Download or read book The Colonialism of Human Rights written by Colin Samson. This book was released on 2020-07-10. Available in PDF, EPUB and Kindle. Book excerpt: Do so-called universal human rights apply to indigenous, formerly enslaved and colonized peoples? This trenchant book brings human rights into conversation with the histories and afterlives of Western colonialism and slavery. Colin Samson examines the paradox that the nations that credit themselves with formulating universal human rights were colonial powers, settler colonists and sponsors of enslavement. Samson points out that many liberal theorists supported colonialism and slavery, and how this illiberalism plays out today in selective, often racist processes of recognition and enforcement of human rights. To reveal the continuities between colonial histories and contemporary events, Samson connects British, French and American colonial theories and practice to the notion of non-universal human rights. Vivid illustrations and case studies of racial exceptions to human rights are drawn from the afterlives of the enslaved and colonized, as well as recent events such as American police killings of black people, the treatment of Algerian harkis in France, the Windrush scandal in Britain and the militarized suppression of the Standing Rock Water Protectors movement.
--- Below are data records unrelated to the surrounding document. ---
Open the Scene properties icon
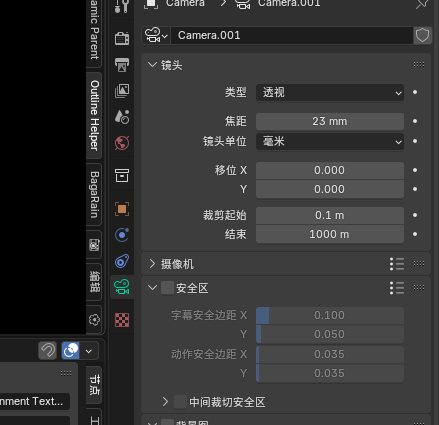This screenshot has width=439, height=425. (x=122, y=117)
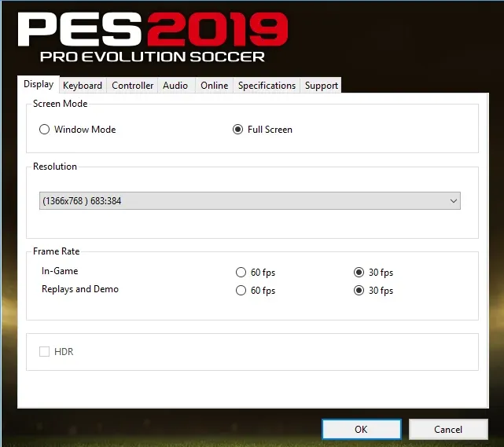Switch to the Support tab
The width and height of the screenshot is (504, 447).
pyautogui.click(x=321, y=86)
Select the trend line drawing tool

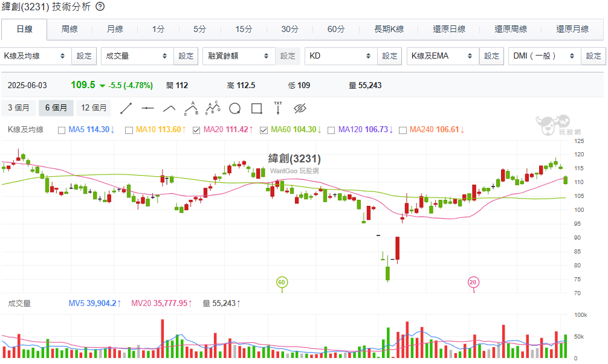pos(126,108)
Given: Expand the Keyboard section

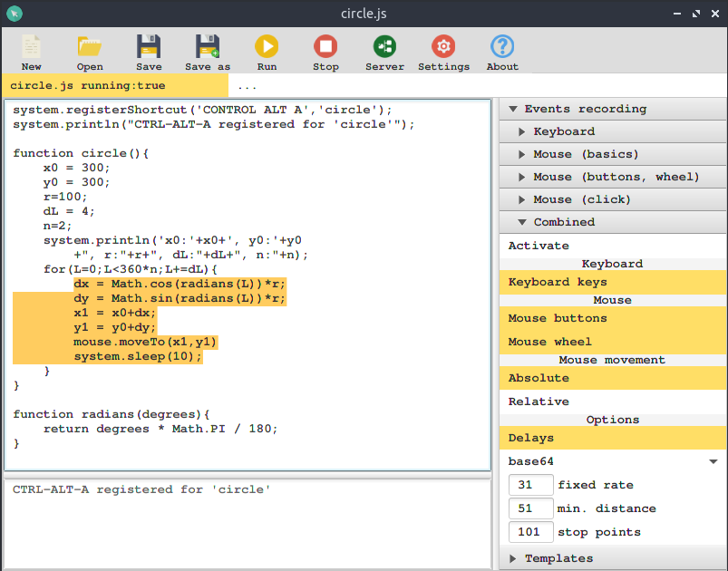Looking at the screenshot, I should click(564, 131).
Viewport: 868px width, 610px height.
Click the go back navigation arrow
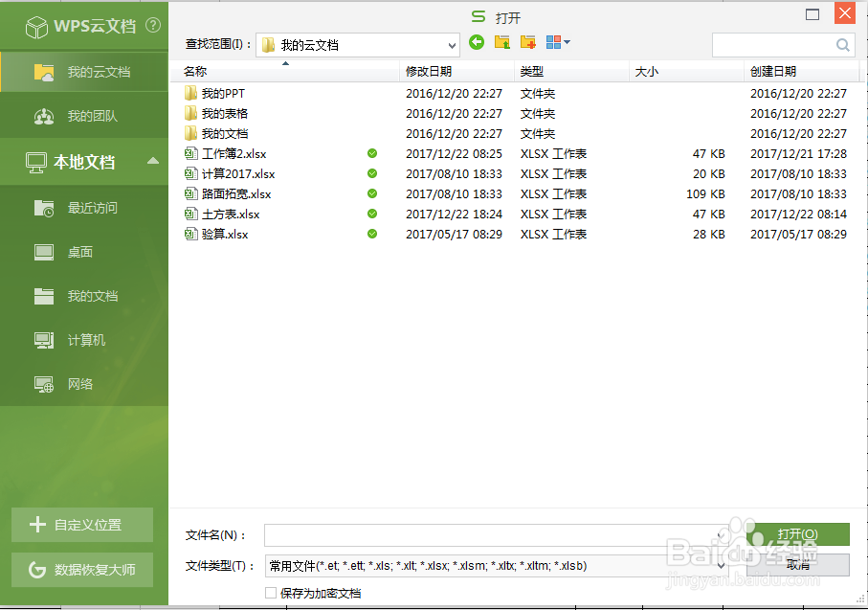477,44
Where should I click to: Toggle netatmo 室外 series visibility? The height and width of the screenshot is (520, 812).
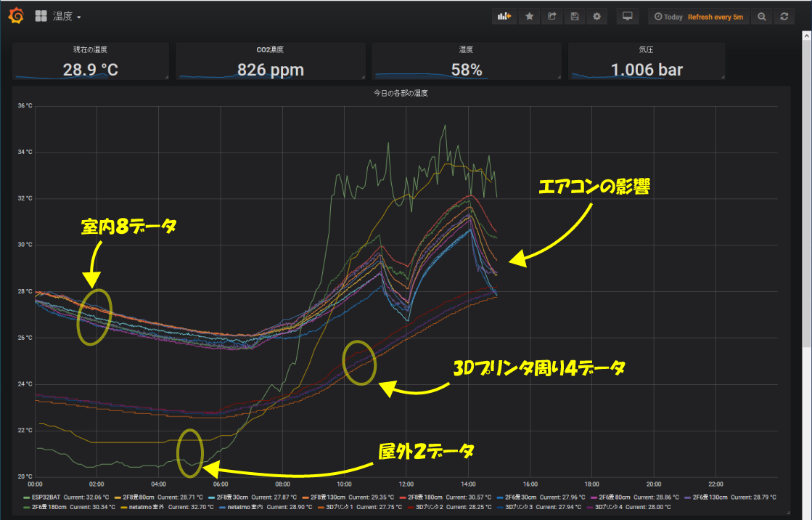(145, 507)
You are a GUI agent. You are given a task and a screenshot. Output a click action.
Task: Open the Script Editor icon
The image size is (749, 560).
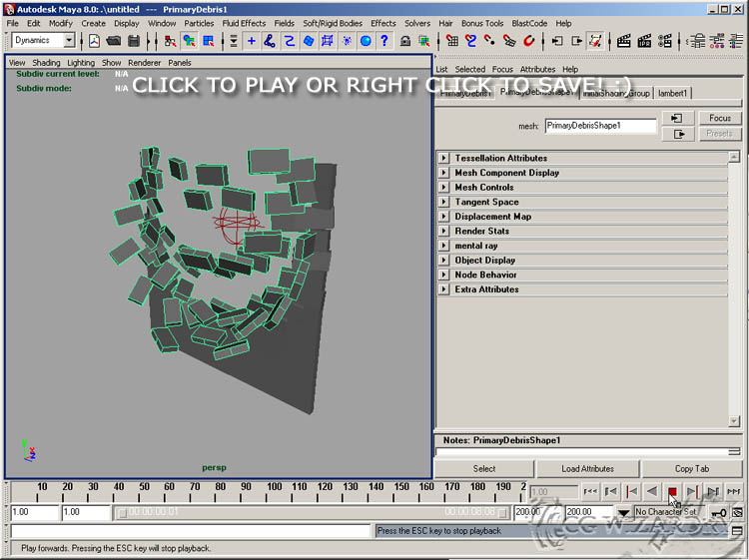(737, 531)
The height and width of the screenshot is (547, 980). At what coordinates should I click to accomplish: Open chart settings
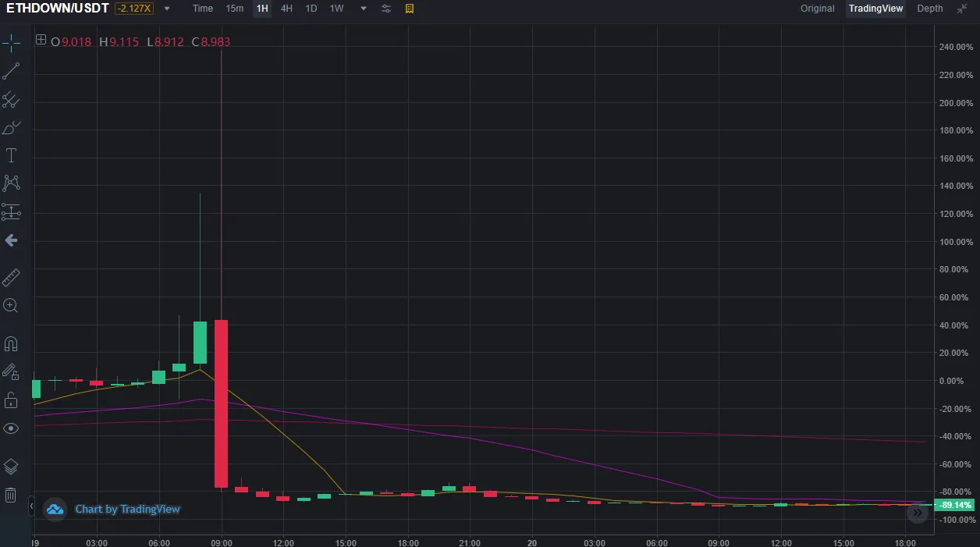pyautogui.click(x=385, y=9)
Advocating for reparative justice and indigenizing law, Samson argues that such events are not a failure of liberalism so much as an inbuilt racial dynamic of it.
Author :Ken Alexander Release :1996 Genre :Social Science Kind :eBook Book Rating :/5 ( reviews)
Download or read book Towards Freedom written by Ken Alexander. This book was released on 1996. Available in PDF, EPUB and Kindle. Book excerpt: The book traces the four-hundred-year struggle for freedom, justice, peace, and equality in Canada. Blending historic events and people with contemporary issues, it show black nation-builders contributing enormously to Canda's evolving demoncracy. The border is described as porous, with influences moving to and from the United States, the Caribbean, Africa, with influences moving to and from the United Staes, the Caribbean, Africa, and Europe. The book chronicles these influences, highlights major black achievements, and depicts Canadian history from a black perspective.